[Goal]: Report every line of the rows below that contains the word "Instruction", treating uppercase and lowercase as different.

[Entries taken from a collection]
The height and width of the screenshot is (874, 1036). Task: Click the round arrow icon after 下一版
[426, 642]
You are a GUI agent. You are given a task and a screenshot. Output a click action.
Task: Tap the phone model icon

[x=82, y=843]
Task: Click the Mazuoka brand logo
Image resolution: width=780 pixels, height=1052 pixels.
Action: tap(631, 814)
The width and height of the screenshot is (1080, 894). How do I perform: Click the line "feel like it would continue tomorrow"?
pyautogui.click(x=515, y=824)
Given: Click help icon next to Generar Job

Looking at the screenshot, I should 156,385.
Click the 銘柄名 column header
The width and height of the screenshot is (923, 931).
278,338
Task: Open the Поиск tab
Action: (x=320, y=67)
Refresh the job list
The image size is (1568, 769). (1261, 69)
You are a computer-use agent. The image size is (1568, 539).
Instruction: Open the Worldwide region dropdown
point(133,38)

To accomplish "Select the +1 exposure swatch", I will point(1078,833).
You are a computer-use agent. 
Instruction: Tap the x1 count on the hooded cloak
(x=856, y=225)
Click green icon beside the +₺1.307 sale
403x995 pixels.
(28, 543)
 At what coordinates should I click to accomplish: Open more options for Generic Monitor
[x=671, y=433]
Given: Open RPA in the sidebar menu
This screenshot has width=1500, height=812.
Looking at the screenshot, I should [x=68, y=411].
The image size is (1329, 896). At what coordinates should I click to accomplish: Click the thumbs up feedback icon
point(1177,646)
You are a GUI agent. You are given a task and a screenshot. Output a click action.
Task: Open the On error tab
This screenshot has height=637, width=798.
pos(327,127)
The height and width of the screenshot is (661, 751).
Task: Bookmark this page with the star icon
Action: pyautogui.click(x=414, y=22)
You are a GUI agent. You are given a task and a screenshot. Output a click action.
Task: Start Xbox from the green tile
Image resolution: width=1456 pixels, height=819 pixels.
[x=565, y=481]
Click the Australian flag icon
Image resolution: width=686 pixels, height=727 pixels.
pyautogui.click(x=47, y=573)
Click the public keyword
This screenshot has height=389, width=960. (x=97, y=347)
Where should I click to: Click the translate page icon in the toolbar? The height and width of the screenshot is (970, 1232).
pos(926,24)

[Exercise output]:
Instruction: Open the Worldwide region dropdown
Instruction: Tap the x1 count on the hooded cloak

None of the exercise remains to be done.